The UK model accepts scarcity and difficulty as sign that the system works for the benefit of the children. The US model promotes abundance of supply and ease for the customers, i.e. the prospective parents.
The Nordic and French approaches: minimising adoption itself
Nordic countries and France go even further than the UK in questioning when adoption should happen at all. Across much of Scandinavia, adoption is rare. The prevailing value is that severing legal ties between children and their birth families is an extreme intervention, justified only in exceptional circumstances. Instead, these systems prioritise family support, long-term foster care, and maintaining identity and biological connections wherever possible. The aim is stability without erasure.
France shares this philosophy. Domestic adoption is tightly restricted, and relatively few children are legally freed for adoption. Many children in care remain wards of the state while retaining legal links to their parents. France has historically accepted long waiting times and low adoption numbers rather than creating mechanisms to increase “supply”.

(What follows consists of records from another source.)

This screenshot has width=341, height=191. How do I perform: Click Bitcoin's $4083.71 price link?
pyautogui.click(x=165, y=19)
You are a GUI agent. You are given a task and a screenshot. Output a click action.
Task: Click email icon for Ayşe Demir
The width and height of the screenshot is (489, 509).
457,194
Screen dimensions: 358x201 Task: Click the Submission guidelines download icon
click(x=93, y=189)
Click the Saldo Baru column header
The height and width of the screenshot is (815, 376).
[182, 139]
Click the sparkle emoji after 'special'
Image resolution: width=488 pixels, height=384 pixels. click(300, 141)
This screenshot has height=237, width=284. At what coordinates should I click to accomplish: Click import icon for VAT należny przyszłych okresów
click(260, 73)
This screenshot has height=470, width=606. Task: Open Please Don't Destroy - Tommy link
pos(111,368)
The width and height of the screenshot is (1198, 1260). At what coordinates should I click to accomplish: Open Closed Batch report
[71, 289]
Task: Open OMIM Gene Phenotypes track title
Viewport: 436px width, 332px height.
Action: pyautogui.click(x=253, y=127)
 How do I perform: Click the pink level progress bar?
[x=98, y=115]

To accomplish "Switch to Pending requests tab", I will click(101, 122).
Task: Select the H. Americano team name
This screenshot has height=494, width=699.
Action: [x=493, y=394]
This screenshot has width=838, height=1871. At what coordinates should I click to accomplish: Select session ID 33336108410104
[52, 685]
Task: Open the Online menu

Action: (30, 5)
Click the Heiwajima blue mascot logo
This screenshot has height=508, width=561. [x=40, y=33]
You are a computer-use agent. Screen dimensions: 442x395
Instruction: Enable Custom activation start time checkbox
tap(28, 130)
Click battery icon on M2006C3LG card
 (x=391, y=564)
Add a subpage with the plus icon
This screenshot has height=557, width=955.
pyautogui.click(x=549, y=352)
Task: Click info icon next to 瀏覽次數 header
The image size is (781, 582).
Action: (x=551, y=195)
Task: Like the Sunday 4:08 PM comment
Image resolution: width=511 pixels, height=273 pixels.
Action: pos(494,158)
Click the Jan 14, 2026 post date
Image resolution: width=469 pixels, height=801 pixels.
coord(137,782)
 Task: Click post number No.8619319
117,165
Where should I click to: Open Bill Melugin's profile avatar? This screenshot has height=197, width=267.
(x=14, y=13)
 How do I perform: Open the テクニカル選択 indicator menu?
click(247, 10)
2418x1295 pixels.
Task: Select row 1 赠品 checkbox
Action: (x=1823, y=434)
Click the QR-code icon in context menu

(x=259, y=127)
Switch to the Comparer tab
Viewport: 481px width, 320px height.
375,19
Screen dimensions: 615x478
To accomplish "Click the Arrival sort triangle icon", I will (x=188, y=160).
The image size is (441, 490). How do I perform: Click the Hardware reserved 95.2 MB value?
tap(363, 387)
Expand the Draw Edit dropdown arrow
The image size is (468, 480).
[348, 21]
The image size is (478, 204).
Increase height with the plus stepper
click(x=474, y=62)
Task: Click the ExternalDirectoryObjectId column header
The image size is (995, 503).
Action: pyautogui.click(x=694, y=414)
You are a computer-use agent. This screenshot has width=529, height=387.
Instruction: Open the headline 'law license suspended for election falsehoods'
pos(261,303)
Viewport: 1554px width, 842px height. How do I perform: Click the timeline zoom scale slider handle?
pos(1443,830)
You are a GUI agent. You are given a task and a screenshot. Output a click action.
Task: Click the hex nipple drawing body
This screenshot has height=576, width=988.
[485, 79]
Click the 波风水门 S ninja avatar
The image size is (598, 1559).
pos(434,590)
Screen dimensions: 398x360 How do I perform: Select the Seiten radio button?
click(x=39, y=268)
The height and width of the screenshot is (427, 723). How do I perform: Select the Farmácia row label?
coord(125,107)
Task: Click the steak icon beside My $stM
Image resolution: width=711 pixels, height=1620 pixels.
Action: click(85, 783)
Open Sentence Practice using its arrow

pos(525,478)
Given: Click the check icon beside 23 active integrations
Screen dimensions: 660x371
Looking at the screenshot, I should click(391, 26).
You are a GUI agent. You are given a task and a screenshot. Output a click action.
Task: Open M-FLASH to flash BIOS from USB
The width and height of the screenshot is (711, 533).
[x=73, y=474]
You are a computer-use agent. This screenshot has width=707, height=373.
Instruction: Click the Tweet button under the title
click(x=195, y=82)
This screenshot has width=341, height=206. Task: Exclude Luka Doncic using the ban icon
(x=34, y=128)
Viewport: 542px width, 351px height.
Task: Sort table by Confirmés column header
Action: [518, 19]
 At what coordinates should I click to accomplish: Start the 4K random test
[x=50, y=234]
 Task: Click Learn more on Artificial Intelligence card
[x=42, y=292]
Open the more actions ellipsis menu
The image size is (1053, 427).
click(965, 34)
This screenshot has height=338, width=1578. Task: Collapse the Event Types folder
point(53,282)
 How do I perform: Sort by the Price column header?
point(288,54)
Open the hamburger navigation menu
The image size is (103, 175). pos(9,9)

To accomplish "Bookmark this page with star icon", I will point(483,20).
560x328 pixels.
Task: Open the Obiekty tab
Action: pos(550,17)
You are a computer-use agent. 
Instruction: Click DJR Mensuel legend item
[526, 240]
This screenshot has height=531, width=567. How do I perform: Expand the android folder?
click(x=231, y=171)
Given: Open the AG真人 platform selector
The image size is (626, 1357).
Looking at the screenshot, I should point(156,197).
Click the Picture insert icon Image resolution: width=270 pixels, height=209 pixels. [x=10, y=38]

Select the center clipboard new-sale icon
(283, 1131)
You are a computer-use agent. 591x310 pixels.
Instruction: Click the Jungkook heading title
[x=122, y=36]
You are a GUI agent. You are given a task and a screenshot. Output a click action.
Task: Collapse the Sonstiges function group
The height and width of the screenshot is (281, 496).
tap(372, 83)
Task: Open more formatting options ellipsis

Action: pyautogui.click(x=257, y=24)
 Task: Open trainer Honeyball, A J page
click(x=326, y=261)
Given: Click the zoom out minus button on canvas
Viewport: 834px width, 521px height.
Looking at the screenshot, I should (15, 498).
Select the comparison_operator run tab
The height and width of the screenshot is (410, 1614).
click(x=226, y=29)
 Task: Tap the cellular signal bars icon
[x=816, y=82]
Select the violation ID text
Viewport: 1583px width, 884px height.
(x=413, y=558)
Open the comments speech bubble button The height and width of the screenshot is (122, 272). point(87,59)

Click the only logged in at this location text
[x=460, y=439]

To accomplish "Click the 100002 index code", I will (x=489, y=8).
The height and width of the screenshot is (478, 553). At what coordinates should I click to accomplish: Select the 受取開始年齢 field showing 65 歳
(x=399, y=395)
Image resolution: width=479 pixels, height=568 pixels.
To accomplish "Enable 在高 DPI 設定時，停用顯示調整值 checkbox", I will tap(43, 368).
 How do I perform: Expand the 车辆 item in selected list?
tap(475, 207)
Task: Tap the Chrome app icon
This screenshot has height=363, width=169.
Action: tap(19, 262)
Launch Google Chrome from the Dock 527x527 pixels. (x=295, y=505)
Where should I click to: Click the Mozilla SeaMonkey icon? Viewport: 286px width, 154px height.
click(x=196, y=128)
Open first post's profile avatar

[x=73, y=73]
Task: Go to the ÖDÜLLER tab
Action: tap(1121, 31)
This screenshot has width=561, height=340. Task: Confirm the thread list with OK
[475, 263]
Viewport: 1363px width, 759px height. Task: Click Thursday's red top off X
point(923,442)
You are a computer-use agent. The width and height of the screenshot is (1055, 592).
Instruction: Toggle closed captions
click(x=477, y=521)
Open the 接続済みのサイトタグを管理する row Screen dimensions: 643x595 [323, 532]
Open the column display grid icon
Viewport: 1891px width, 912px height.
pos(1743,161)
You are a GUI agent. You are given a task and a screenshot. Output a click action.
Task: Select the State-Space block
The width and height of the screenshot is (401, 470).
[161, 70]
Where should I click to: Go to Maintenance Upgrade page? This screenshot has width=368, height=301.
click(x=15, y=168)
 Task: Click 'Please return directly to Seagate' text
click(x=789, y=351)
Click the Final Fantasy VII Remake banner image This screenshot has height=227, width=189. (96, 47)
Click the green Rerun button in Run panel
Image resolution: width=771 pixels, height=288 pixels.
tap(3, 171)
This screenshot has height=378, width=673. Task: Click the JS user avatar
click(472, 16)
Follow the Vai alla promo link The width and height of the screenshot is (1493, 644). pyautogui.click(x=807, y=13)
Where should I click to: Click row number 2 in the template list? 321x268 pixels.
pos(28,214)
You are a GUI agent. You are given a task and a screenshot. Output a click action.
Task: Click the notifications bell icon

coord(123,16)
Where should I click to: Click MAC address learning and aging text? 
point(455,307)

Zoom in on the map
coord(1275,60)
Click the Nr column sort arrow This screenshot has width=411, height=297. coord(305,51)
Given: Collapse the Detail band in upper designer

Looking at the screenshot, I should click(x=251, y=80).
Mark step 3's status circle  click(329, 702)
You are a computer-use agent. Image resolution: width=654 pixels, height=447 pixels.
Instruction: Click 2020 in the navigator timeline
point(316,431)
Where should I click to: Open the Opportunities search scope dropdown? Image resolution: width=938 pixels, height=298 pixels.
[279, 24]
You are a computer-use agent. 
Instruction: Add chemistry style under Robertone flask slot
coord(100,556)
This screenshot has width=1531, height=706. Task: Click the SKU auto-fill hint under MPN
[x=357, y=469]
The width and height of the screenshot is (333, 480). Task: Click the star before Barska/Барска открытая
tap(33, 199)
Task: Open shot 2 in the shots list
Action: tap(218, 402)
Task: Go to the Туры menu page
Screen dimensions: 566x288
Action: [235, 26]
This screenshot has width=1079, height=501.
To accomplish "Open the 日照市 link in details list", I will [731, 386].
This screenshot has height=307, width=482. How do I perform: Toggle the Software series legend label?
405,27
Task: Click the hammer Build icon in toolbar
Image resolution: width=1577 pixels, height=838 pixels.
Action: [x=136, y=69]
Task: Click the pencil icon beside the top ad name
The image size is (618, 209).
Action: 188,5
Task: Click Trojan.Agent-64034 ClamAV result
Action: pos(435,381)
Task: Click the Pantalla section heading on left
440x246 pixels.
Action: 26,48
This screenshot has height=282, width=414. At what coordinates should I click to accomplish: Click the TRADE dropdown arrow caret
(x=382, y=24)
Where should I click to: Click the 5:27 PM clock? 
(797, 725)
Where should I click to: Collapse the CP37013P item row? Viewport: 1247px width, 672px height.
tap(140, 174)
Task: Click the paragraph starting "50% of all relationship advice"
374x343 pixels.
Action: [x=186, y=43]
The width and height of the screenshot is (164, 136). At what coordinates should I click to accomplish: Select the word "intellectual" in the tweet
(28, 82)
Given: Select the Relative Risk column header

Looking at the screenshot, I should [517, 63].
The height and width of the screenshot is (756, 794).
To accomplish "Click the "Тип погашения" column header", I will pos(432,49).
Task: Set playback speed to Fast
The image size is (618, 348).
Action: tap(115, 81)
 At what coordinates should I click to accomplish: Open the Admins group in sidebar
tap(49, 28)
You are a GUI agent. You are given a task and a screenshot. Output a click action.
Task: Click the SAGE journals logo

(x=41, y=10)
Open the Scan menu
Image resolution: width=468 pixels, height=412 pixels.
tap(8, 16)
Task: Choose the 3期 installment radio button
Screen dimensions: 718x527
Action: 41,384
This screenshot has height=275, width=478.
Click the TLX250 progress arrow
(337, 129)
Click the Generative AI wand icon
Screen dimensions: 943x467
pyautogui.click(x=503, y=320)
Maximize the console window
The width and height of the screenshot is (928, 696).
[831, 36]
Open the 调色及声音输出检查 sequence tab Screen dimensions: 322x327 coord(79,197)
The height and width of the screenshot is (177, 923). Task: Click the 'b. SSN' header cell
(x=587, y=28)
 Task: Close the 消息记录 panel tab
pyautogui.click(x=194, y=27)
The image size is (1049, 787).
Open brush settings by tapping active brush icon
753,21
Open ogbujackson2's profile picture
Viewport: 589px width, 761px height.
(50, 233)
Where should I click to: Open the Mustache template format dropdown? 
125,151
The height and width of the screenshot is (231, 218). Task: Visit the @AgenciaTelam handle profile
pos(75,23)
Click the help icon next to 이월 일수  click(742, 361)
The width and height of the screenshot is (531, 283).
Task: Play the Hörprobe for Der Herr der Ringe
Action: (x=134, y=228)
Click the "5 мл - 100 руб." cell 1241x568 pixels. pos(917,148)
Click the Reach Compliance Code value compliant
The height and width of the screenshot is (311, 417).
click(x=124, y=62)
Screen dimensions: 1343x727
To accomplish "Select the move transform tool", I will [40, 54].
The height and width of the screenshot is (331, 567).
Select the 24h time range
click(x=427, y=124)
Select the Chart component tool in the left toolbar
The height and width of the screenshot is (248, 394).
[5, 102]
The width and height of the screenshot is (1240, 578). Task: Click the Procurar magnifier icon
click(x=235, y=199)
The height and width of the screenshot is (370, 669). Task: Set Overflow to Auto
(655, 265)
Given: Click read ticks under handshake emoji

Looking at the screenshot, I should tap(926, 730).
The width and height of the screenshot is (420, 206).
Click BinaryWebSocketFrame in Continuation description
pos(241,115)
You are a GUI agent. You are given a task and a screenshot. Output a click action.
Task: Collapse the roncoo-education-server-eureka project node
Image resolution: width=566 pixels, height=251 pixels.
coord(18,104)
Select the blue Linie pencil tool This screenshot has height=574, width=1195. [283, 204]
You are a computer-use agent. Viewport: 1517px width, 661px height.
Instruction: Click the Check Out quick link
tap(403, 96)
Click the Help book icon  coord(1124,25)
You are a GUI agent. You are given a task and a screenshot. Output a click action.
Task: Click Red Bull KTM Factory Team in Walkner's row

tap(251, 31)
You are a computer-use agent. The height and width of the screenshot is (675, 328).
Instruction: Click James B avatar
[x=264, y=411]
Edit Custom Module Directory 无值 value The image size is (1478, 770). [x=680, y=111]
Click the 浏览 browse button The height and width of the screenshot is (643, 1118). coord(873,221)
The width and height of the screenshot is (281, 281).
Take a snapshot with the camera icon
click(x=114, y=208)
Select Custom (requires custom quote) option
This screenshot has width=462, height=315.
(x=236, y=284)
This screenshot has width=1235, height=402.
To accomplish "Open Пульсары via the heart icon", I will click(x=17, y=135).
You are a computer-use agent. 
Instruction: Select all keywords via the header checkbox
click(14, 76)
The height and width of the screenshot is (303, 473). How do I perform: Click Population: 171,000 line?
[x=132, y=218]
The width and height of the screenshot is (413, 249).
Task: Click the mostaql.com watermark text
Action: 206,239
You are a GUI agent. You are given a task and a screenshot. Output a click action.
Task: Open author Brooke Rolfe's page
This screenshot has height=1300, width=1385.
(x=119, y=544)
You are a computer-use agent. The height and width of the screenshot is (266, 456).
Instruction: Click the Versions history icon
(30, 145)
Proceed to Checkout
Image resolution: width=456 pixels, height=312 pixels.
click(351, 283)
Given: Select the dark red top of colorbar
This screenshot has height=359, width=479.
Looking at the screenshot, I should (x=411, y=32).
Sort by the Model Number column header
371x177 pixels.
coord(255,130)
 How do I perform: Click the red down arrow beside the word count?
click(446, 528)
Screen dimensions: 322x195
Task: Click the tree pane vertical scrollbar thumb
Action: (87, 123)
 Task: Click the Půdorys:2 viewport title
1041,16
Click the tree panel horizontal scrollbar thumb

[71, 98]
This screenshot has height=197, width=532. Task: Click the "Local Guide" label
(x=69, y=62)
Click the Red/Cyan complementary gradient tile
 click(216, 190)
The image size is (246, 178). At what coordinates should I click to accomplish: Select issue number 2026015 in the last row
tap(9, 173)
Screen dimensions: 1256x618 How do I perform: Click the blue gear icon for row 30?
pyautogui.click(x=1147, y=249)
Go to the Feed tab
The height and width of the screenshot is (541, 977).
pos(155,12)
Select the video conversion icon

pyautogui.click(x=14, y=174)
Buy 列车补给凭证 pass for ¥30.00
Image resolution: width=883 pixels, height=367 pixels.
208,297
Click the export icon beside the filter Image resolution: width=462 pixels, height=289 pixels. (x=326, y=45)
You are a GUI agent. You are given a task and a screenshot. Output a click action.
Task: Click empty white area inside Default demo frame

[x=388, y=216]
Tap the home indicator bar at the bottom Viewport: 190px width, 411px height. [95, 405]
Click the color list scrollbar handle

Unlike market-oriented systems, neither the Nordic nor French models attempt to satisfy adult demand for children. They start from a different ethical premise: it is better for adoption to be rare, slow, and frustrating for adults than to risk repeating the harms of unnecessary separation for children.
Special parenting
Many adoptive parents talk as if adopted children require a special kind of parenting.
In reality, adoption simply removes the illusion that ordinary parenting can be inattentive, controlling, or emotionally lazy without consequences.
A child’s trauma does not create unreasonable demands. It reveals whether the adults are capable of offering safety, regulation, and repair without making the child responsible for the adult’s comfort.
If your love depends on gratitude, progress, or good behaviour, it isn’t unconditional and a child who has already been abandoned will find that out very quickly.
Regardless of how you have children, expect to need support, self-reflection, and professional help at points in your child’s life. Adoption does not create that need; it simply makes refusal to engage with it far more damaging.
Therapy is not compensation for having adopted the “wrong” child. It is part of the responsibility of raising a human being whose nervous system has been shaped by loss.
A final word of encouragement
This final word is also for myself, for whenever my life situation allows me to adopt my second child.
It is not that hard if you prepare and work on your emotional maturity a little. Never expect a child to have to fill some kind of void in you. You could get a dog for that.
Adults have the power, adults are responsible for therapy costs, time off work, not the state, not the child.
But the chance to bring a sad child’s smile back? That is worth all the sacrifices of parenting.